Sans aucun doute, le terrorisme se trouve à la tête des causes qui ont poussé les Algériens des campagnes à abandonner tout derrière eux pour rejoindre les villes. D’après des statistiques non officielles, on compte plus d’un million de déplacés en Algérie du fait du climat de terreur qui régnait dans les zones rurales dans les années 1990 et dans d’autres jusqu’à présent. La recherche de plus de sécurité constitue donc l’un des paramètres qui incitent nos ruraux à se réfugier dans les villes et les agglomérations urbaines, quitte à laisser derrière eux tous leurs biens. Mais il n’y a pas que le terrorisme qui fait fuir les gens des campagnes. Il y a aussi l’absence dans les zones rurales de conditions de confort social (santé, éducation, logement décent…) qui, lorsqu’elle se conjugue avec un taux de chômage des plus alarmants, pousse ces populations à faire mouvement vers les agglomérations à la quête de meilleures conditions de vie.
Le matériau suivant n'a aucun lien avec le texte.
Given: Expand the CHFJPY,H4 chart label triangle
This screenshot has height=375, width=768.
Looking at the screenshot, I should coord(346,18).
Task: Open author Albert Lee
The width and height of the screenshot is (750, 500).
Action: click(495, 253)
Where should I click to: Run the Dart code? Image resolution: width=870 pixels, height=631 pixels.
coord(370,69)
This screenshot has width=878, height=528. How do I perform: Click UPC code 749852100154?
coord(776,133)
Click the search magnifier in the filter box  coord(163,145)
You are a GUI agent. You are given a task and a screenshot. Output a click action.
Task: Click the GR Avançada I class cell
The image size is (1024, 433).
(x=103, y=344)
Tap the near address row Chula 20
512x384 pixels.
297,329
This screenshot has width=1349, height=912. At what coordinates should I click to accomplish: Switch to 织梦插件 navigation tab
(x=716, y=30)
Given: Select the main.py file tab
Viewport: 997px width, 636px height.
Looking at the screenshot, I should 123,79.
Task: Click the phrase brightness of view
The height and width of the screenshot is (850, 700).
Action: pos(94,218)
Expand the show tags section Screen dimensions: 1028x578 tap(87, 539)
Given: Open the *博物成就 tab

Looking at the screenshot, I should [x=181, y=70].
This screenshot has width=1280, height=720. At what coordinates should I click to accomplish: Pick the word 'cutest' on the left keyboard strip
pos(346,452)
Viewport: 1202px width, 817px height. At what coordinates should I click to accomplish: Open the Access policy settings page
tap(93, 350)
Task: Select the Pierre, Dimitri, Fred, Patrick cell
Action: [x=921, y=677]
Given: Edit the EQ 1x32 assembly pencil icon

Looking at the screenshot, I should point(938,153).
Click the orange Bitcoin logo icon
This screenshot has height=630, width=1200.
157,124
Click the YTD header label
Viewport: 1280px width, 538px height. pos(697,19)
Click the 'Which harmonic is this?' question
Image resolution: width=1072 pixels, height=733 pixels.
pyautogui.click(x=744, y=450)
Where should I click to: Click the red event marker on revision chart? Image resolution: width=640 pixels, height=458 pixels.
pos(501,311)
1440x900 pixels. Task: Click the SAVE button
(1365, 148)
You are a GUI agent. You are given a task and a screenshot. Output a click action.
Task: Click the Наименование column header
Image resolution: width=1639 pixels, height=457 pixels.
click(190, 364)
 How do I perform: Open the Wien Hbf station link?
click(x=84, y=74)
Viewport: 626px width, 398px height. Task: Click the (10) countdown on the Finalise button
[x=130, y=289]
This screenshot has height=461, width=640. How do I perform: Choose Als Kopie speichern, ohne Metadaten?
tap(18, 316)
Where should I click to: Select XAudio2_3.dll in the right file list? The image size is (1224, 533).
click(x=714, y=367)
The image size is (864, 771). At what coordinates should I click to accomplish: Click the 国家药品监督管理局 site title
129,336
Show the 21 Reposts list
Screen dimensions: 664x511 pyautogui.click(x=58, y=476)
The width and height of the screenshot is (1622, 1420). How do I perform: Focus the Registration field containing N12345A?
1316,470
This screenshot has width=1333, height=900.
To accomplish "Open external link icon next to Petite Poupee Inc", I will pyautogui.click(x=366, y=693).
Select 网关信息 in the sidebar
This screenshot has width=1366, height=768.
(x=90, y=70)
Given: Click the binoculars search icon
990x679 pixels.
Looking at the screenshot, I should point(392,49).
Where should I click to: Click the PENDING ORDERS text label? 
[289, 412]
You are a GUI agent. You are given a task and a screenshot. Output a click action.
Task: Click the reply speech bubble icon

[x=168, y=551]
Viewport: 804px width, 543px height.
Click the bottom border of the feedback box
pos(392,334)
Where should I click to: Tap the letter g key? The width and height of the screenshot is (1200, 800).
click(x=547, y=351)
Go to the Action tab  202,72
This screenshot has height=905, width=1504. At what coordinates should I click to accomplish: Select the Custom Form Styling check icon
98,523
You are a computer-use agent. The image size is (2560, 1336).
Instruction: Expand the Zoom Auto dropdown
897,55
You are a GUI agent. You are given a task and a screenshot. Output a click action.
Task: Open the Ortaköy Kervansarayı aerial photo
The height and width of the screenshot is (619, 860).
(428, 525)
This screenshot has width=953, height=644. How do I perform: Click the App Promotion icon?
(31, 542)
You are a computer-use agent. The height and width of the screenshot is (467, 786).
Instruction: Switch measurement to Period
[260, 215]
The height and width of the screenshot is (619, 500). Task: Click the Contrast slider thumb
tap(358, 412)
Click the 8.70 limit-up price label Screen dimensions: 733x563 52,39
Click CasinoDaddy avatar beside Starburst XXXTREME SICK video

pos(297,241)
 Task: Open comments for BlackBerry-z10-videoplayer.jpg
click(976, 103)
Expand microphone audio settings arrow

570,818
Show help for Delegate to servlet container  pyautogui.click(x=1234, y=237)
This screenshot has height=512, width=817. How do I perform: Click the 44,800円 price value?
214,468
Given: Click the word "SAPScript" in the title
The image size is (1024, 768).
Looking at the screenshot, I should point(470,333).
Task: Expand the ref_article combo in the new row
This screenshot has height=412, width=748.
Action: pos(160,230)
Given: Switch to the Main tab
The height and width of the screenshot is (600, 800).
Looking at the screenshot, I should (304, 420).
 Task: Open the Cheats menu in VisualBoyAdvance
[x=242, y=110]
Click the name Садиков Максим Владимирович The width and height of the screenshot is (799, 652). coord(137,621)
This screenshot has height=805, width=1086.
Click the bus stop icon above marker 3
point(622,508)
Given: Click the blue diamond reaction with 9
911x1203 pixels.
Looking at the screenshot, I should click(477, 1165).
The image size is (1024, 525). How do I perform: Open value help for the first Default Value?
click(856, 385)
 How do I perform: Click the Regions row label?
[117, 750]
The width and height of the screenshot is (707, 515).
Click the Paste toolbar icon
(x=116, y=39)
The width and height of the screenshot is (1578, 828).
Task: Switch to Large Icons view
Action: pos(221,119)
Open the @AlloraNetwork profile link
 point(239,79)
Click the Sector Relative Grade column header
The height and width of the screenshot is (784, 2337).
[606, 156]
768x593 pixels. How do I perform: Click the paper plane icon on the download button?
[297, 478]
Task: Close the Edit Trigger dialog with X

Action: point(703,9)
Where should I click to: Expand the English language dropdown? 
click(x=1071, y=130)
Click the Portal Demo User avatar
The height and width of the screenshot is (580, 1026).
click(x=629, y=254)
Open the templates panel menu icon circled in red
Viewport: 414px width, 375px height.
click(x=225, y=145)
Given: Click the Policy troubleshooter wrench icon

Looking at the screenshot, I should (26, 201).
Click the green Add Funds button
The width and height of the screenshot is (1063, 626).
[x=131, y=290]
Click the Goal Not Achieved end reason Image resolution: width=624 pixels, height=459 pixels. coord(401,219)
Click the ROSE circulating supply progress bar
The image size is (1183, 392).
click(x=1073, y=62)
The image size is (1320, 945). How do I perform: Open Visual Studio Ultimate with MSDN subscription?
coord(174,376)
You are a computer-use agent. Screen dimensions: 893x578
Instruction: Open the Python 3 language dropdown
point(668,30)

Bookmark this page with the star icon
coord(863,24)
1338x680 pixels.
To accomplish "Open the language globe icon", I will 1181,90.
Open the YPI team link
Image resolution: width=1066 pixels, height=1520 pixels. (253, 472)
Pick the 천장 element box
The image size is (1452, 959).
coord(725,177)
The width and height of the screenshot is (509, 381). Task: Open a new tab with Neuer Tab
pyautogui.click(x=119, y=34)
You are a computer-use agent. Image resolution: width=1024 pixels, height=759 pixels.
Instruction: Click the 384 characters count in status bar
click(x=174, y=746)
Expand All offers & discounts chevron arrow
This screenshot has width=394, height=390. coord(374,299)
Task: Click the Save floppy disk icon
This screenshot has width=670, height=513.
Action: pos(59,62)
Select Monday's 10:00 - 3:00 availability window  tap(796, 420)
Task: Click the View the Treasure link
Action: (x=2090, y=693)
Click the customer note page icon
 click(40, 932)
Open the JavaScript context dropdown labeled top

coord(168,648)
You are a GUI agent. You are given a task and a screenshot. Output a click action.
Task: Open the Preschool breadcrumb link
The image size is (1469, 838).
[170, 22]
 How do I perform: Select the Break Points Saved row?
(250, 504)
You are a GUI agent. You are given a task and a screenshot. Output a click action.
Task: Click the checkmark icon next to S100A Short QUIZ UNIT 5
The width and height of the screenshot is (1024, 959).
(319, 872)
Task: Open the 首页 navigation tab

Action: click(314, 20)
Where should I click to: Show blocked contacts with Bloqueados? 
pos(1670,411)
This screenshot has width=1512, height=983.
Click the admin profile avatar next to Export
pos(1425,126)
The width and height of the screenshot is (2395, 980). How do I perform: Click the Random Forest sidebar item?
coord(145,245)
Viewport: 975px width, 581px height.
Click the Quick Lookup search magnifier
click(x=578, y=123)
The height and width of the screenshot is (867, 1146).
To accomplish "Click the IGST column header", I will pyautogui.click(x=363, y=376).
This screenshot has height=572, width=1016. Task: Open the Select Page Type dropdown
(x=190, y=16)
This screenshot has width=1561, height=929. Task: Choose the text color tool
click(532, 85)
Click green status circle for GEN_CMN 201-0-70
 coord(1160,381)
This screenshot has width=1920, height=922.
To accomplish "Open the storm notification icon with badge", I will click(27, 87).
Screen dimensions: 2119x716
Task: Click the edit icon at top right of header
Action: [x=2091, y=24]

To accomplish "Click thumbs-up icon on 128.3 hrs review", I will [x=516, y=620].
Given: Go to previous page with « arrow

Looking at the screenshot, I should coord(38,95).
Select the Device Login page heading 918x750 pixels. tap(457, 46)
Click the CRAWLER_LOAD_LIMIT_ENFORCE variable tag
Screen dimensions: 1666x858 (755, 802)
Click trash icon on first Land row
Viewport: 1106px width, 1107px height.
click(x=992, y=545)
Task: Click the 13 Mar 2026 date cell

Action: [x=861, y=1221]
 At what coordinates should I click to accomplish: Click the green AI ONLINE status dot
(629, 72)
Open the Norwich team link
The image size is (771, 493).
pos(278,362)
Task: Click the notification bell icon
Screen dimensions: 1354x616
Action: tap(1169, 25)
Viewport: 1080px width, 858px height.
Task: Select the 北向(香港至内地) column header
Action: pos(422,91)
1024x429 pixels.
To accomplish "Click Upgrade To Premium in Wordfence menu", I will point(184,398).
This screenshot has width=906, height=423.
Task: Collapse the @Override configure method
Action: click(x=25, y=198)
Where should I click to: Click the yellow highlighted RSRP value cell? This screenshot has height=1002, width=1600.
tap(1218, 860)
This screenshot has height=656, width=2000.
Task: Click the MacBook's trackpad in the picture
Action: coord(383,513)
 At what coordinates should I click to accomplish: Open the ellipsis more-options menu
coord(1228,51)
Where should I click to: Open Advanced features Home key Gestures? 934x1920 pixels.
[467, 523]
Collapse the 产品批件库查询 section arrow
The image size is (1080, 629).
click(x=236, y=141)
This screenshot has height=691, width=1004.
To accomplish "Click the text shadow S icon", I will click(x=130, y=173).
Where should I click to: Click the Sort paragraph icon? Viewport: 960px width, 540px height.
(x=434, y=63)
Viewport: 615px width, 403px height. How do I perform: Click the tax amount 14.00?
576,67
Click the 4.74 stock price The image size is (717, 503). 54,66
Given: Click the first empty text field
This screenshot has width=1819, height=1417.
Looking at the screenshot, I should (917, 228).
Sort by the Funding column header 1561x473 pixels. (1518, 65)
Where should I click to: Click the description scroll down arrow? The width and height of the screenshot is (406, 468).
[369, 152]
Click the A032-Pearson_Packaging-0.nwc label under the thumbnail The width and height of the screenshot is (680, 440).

Les chiffres rendus publics démontrent on ne peut mieux l’échec total des politiques de développement menées jusqu’à présent, notamment celles destinées à maintenir les populations rurales en campagne.
Il est vrai que plus globalement, ces politiques de développement n’ont accordé que peu de place pour les régions rurales où l’on manque de tout (eau, électricité, assainissement, structures de santé, écoles, routes, lieux de distractions…), bien que des efforts aient été consentis dans ces domaines par l’État depuis l’indépendance. Les statistiques du recensement ont également mis à nu les failles de la politique agricole qui n’a pu jusqu’ici inciter les populations issues des zones rurales à y retourner ou à s’y maintenir. Il faut dire aussi, sur un autre plan, que l’État détient une grande part de responsabilité dans une telle situation puisque même les grands projets et les investissements économiques sont concentrés dans ou autour des villes. Cela pousse les populations à la recherche d’un emploi, notamment les jeunes, à aller en ville. Le recensement aura donc eu le mérite de montrer les limites des stratégies de développement conduites par les pouvoirs publics.